Stored data entries

--------------------

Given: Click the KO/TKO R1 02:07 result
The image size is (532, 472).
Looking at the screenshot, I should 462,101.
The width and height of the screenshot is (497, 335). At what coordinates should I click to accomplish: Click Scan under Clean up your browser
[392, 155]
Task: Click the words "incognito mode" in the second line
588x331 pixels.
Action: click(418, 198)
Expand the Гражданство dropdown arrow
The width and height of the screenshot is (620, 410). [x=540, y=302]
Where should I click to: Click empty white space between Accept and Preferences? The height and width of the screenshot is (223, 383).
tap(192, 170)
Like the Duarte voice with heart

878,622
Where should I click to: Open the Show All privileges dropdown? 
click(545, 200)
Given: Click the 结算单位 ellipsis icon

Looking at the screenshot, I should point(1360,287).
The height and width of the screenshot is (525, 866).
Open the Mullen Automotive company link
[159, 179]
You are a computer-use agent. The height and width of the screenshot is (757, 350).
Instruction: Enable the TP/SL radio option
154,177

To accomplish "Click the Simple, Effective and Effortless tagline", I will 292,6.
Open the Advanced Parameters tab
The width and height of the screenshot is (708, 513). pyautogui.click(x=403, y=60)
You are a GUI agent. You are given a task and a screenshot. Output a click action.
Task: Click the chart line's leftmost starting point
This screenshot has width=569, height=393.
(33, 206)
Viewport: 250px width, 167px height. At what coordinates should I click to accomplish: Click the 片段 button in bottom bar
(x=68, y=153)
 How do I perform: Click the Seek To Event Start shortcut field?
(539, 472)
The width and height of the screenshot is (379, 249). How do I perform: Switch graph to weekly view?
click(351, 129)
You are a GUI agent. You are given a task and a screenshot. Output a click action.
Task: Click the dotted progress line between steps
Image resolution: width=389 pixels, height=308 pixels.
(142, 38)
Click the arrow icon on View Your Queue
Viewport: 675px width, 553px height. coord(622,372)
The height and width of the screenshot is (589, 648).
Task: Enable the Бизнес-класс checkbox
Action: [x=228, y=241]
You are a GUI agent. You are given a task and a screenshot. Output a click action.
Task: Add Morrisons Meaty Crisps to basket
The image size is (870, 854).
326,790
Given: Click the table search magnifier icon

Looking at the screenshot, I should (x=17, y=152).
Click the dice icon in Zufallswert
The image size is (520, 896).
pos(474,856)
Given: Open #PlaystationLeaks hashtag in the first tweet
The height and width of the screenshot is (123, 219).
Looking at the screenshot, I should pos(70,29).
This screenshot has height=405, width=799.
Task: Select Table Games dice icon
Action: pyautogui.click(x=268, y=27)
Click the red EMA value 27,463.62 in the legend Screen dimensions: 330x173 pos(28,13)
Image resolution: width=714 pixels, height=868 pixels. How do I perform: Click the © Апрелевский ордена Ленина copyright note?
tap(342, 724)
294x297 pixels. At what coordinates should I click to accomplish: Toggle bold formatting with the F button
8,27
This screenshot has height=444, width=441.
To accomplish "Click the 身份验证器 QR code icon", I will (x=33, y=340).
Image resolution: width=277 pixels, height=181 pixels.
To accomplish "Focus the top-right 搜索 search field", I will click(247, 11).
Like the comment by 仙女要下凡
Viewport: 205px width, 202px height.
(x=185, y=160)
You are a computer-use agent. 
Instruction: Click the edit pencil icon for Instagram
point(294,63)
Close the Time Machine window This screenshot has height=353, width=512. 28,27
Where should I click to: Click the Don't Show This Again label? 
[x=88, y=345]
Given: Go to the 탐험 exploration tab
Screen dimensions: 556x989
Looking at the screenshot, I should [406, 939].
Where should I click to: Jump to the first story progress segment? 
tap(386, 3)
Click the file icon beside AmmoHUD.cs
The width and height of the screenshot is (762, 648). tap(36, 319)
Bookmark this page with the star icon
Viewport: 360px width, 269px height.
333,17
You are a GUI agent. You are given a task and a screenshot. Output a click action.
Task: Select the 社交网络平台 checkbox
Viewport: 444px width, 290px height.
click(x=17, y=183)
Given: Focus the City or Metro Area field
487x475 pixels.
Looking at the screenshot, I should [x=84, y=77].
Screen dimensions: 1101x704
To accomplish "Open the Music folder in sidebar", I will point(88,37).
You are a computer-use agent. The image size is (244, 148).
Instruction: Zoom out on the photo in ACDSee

--------------------

Could you copy out the data in full, exactly as it is written?

Given: Click the KO/TKO R1 02:07 result
The image size is (532, 472).
Looking at the screenshot, I should 462,101.
The width and height of the screenshot is (497, 335). At what coordinates should I click to accomplish: Click Scan under Clean up your browser
[392, 155]
Task: Click the words "incognito mode" in the second line
588x331 pixels.
Action: click(418, 198)
Expand the Гражданство dropdown arrow
The width and height of the screenshot is (620, 410). [x=540, y=302]
Where should I click to: Click empty white space between Accept and Preferences? The height and width of the screenshot is (223, 383).
tap(192, 170)
Like the Duarte voice with heart

878,622
Where should I click to: Open the Show All privileges dropdown? 
click(545, 200)
Given: Click the 结算单位 ellipsis icon

Looking at the screenshot, I should point(1360,287).
The height and width of the screenshot is (525, 866).
Open the Mullen Automotive company link
[159, 179]
You are a computer-use agent. The height and width of the screenshot is (757, 350).
Instruction: Enable the TP/SL radio option
154,177

To accomplish "Click the Simple, Effective and Effortless tagline", I will 292,6.
Open the Advanced Parameters tab
The width and height of the screenshot is (708, 513). pyautogui.click(x=403, y=60)
You are a GUI agent. You are given a task and a screenshot. Output a click action.
Task: Click the chart line's leftmost starting point
This screenshot has width=569, height=393.
(33, 206)
Viewport: 250px width, 167px height. At what coordinates should I click to accomplish: Click the 片段 button in bottom bar
(x=68, y=153)
 How do I perform: Click the Seek To Event Start shortcut field?
(539, 472)
The width and height of the screenshot is (379, 249). How do I perform: Switch graph to weekly view?
click(351, 129)
You are a GUI agent. You are given a task and a screenshot. Output a click action.
Task: Click the dotted progress line between steps
Image resolution: width=389 pixels, height=308 pixels.
(142, 38)
Click the arrow icon on View Your Queue
Viewport: 675px width, 553px height. coord(622,372)
The height and width of the screenshot is (589, 648).
Task: Enable the Бизнес-класс checkbox
Action: [x=228, y=241]
You are a GUI agent. You are given a task and a screenshot. Output a click action.
Task: Add Morrisons Meaty Crisps to basket
The image size is (870, 854).
326,790
Given: Click the table search magnifier icon

Looking at the screenshot, I should (x=17, y=152).
Click the dice icon in Zufallswert
The image size is (520, 896).
pos(474,856)
Given: Open #PlaystationLeaks hashtag in the first tweet
The height and width of the screenshot is (123, 219).
Looking at the screenshot, I should pos(70,29).
This screenshot has height=405, width=799.
Task: Select Table Games dice icon
Action: pyautogui.click(x=268, y=27)
Click the red EMA value 27,463.62 in the legend Screen dimensions: 330x173 pos(28,13)
Image resolution: width=714 pixels, height=868 pixels. How do I perform: Click the © Апрелевский ордена Ленина copyright note?
tap(342, 724)
294x297 pixels. At what coordinates should I click to accomplish: Toggle bold formatting with the F button
8,27
This screenshot has height=444, width=441.
To accomplish "Click the 身份验证器 QR code icon", I will (x=33, y=340).
Image resolution: width=277 pixels, height=181 pixels.
To accomplish "Focus the top-right 搜索 search field", I will click(247, 11).
Like the comment by 仙女要下凡
Viewport: 205px width, 202px height.
(x=185, y=160)
You are a computer-use agent. 
Instruction: Click the edit pencil icon for Instagram
point(294,63)
Close the Time Machine window This screenshot has height=353, width=512. 28,27
Where should I click to: Click the Don't Show This Again label? 
[x=88, y=345]
Given: Go to the 탐험 exploration tab
Screen dimensions: 556x989
Looking at the screenshot, I should [406, 939].
Where should I click to: Jump to the first story progress segment? 
tap(386, 3)
Click the file icon beside AmmoHUD.cs
The width and height of the screenshot is (762, 648). tap(36, 319)
Bookmark this page with the star icon
Viewport: 360px width, 269px height.
333,17
You are a GUI agent. You are given a task and a screenshot. Output a click action.
Task: Select the 社交网络平台 checkbox
Viewport: 444px width, 290px height.
click(x=17, y=183)
Given: Focus the City or Metro Area field
487x475 pixels.
Looking at the screenshot, I should [x=84, y=77].
Screen dimensions: 1101x704
To accomplish "Open the Music folder in sidebar", I will point(88,37).
You are a computer-use agent. The image size is (244, 148).
Instruction: Zoom out on the photo in ACDSee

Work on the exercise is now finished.